= Jason Hairston =

American football player (1971–2018)

Jason Hairston (July 17, 1971 – September 4, 2018) was an American businessman and American football player who played in the National Football League (NFL). He was the founder and CEO of Kuiu, a hunting gear company.

Hairston grew up in Southern California. In high school, he was an All-Orange County defender at Foothill High School. He attended the University of California, Davis and, in 1993, was named a starting linebacker for UC Davis Aggies football. In his junior season, he broke his neck during a Division II playoff game, damaging his C5 and C6 vertebrae. In 1995, he was signed as an unrestricted free agent to the San Francisco 49ers. After a year with the team, he signed with the Denver Broncos before retiring in 1996.

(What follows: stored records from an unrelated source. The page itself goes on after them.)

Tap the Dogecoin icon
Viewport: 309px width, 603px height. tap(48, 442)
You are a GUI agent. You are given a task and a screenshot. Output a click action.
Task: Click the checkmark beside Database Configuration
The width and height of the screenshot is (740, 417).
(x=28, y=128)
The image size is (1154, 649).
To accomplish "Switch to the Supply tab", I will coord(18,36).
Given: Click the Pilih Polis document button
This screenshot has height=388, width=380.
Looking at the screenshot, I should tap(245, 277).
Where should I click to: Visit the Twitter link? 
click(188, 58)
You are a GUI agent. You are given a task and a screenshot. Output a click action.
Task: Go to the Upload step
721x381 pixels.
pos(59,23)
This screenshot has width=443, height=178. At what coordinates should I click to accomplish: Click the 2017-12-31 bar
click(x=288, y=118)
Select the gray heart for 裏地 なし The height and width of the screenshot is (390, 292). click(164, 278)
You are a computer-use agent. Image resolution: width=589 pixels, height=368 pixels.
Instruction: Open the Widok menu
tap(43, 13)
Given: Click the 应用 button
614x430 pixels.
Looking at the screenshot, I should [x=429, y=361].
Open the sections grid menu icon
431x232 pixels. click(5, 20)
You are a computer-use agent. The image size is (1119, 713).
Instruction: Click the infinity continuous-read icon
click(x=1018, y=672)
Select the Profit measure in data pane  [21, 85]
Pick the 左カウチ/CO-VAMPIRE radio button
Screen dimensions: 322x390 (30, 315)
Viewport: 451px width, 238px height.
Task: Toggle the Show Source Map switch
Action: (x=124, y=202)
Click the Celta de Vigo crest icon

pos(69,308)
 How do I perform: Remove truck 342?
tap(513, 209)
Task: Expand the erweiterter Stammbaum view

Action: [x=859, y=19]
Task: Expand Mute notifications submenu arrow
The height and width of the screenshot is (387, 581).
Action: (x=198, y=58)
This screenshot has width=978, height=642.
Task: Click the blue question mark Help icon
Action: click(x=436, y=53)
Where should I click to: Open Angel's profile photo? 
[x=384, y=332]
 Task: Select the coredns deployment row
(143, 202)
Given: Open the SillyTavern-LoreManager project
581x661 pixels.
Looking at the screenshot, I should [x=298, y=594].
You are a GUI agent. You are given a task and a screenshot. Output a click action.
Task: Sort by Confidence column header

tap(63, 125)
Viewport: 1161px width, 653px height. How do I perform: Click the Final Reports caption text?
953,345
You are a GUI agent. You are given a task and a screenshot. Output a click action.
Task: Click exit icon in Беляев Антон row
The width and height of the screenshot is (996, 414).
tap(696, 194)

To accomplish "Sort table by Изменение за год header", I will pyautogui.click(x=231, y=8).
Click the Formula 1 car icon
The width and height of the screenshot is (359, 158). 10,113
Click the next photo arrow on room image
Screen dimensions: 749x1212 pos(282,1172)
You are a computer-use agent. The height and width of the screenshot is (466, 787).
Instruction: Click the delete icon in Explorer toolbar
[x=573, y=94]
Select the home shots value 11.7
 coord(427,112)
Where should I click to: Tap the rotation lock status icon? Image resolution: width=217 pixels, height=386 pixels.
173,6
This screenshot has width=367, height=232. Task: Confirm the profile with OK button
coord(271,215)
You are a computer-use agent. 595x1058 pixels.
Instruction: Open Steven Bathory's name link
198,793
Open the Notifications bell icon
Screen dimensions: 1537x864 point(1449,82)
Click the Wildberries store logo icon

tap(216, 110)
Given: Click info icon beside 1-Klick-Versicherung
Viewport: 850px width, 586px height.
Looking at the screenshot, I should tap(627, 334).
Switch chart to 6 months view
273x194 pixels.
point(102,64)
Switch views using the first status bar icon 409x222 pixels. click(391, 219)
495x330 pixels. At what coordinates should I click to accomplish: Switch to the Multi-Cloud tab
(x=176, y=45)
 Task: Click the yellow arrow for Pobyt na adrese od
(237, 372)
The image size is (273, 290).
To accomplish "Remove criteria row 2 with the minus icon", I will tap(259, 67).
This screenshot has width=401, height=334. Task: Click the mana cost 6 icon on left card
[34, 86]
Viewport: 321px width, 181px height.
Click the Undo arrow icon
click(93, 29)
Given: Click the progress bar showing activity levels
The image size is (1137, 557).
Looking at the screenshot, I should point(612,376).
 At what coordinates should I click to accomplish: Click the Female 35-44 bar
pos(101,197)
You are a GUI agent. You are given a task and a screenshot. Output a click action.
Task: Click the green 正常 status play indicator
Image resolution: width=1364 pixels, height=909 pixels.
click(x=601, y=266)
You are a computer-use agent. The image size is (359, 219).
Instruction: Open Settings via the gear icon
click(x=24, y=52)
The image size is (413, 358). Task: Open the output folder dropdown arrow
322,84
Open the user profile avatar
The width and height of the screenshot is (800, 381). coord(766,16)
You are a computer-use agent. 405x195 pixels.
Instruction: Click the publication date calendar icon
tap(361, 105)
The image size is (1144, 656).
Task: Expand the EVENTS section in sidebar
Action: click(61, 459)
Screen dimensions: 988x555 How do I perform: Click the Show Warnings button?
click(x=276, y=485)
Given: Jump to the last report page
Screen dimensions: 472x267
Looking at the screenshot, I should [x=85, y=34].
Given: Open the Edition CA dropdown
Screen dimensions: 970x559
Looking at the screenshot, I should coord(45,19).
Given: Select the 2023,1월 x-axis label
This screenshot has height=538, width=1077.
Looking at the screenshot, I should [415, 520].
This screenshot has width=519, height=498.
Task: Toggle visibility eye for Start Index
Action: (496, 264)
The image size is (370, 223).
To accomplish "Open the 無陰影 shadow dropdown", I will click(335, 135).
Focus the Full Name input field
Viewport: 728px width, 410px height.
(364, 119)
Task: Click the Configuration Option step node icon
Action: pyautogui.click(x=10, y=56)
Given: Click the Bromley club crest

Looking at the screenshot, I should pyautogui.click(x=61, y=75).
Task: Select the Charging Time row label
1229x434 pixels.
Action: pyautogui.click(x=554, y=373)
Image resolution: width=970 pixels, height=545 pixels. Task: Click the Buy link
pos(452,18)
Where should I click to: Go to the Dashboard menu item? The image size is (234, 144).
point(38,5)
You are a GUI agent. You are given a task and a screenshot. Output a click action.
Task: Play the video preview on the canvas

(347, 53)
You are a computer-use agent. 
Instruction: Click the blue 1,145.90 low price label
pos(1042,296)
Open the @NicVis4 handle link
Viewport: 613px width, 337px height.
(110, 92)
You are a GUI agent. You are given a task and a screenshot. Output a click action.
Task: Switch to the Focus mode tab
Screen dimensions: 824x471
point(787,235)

Hairston was then a commercial real estate agent and co-founded the hunting gear company Sitka in 2005 with Jonathan Hart. They sold the company to Gore-Tex in 2009. In 2010, he founded Kuiu, which had expected sales of $50 million in 2016.

Hairston was friends with Donald Trump Jr. and in March 2017 accepted a position as liaison to the United States Department of the Interior and hunting groups on conservation and public lands issues. He and his wife Kirstyn had two children. He was found dead at his home in Dixon, California, on September 4, 2018, later announced to be from suicide.

Postmortem investigations of his brain by the neuropathologist Bennett Omalu revealed that he had Chronic traumatic encephalopathy. He was one of at least 345 NFL players to be diagnosed after death with this disease, which is caused by repeated hits to the head.